__WORK TO BE COMPLETED__
Nothing but the lines below between the line holding "Task: Repost the tweet using the retweet icon" and the line holding "Image resolution: width=550", inclusive, should appear in the answer, each set down exactly.

Collected data:
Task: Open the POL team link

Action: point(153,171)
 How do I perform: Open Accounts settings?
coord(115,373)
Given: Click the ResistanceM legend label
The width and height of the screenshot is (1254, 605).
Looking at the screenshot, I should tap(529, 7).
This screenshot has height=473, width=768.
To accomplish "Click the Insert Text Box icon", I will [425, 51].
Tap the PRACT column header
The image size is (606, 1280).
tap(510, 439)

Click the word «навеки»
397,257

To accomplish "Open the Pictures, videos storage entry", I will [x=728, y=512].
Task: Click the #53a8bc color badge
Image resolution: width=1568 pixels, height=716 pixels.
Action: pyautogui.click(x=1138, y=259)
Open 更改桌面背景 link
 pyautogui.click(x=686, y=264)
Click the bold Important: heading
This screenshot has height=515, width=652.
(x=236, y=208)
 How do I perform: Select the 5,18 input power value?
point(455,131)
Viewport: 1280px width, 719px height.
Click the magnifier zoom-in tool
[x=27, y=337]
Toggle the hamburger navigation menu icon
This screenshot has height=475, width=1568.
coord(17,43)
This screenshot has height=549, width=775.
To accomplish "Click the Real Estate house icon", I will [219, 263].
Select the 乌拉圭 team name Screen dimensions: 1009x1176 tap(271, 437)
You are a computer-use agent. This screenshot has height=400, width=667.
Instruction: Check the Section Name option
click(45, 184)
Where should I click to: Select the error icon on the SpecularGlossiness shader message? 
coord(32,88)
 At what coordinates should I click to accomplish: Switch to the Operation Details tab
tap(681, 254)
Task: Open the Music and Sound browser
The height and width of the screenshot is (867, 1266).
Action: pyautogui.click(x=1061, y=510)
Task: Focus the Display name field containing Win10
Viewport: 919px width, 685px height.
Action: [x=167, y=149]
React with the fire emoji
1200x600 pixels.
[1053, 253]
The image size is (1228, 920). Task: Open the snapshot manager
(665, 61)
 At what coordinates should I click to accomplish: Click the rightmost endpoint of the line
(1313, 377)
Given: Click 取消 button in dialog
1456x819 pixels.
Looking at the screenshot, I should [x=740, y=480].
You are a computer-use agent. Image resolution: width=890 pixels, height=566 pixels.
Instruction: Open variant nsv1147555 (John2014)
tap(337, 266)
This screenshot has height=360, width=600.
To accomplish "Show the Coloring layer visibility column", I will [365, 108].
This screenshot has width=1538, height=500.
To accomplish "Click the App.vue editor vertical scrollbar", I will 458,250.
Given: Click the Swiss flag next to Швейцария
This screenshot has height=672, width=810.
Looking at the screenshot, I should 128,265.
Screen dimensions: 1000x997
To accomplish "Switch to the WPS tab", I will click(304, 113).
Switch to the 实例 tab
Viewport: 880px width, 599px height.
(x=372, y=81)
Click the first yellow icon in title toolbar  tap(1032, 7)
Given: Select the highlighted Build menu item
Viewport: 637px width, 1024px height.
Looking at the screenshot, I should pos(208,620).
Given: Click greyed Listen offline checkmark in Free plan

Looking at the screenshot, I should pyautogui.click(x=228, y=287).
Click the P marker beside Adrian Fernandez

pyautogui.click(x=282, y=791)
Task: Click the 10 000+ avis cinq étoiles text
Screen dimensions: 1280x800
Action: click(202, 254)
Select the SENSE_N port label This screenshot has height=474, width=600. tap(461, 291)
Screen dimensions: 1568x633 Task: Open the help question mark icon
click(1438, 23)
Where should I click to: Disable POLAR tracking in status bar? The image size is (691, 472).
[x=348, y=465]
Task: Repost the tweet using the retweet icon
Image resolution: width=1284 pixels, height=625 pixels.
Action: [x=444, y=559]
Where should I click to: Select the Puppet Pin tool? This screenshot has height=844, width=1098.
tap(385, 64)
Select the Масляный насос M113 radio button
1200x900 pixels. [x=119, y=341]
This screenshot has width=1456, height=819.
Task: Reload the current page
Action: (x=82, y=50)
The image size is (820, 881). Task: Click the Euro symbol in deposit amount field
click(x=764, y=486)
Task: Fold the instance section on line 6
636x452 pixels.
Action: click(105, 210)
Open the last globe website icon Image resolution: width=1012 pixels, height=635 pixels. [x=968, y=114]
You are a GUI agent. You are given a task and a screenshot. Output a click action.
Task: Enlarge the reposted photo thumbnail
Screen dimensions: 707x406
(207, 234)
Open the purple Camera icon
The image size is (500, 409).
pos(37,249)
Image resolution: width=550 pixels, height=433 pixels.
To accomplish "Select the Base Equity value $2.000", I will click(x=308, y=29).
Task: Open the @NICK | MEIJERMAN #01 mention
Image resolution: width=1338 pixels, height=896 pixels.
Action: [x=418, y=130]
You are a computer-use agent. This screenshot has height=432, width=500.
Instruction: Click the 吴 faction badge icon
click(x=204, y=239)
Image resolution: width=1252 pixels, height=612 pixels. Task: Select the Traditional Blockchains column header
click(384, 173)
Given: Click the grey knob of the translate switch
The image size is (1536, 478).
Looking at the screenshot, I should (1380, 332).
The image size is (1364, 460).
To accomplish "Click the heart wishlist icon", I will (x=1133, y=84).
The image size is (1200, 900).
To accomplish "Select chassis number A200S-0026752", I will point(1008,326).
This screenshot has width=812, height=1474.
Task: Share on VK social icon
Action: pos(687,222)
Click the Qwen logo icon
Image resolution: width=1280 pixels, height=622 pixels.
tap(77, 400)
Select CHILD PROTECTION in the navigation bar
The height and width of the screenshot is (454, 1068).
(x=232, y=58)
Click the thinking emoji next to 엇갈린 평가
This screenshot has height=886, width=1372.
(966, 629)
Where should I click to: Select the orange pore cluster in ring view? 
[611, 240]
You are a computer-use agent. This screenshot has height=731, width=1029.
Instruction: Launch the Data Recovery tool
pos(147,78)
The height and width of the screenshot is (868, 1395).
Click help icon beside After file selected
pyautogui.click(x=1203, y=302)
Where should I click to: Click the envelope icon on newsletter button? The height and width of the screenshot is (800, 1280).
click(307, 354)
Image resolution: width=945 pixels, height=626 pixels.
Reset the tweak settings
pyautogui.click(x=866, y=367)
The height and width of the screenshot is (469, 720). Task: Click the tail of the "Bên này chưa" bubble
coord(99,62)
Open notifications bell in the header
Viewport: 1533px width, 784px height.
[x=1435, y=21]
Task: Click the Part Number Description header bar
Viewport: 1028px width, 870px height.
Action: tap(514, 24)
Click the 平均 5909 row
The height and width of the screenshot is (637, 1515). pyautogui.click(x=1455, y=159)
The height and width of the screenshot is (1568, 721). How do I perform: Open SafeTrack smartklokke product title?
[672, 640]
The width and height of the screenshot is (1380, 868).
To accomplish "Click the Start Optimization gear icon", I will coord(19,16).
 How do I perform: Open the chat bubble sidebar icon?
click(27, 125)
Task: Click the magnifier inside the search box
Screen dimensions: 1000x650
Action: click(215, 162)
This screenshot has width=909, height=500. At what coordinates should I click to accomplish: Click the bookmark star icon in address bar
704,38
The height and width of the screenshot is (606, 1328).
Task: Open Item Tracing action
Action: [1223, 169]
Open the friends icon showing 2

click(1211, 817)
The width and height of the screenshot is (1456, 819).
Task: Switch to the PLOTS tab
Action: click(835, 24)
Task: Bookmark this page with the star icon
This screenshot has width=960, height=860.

__SOLVED EXERCISE__
Task: Repost the tweet using the retweet icon
Image resolution: width=1284 pixels, height=625 pixels.
Action: [x=444, y=559]
Where should I click to: Select the Puppet Pin tool? This screenshot has height=844, width=1098.
tap(385, 64)
Select the Масляный насос M113 radio button
1200x900 pixels. [x=119, y=341]
This screenshot has width=1456, height=819.
Task: Reload the current page
Action: (x=82, y=50)
The image size is (820, 881). Task: Click the Euro symbol in deposit amount field
click(x=764, y=486)
Task: Fold the instance section on line 6
636x452 pixels.
Action: click(105, 210)
Open the last globe website icon Image resolution: width=1012 pixels, height=635 pixels. [x=968, y=114]
You are a GUI agent. You are given a task and a screenshot. Output a click action.
Task: Enlarge the reposted photo thumbnail
Screen dimensions: 707x406
(207, 234)
Open the purple Camera icon
The image size is (500, 409).
pos(37,249)
Image resolution: width=550 pixels, height=433 pixels.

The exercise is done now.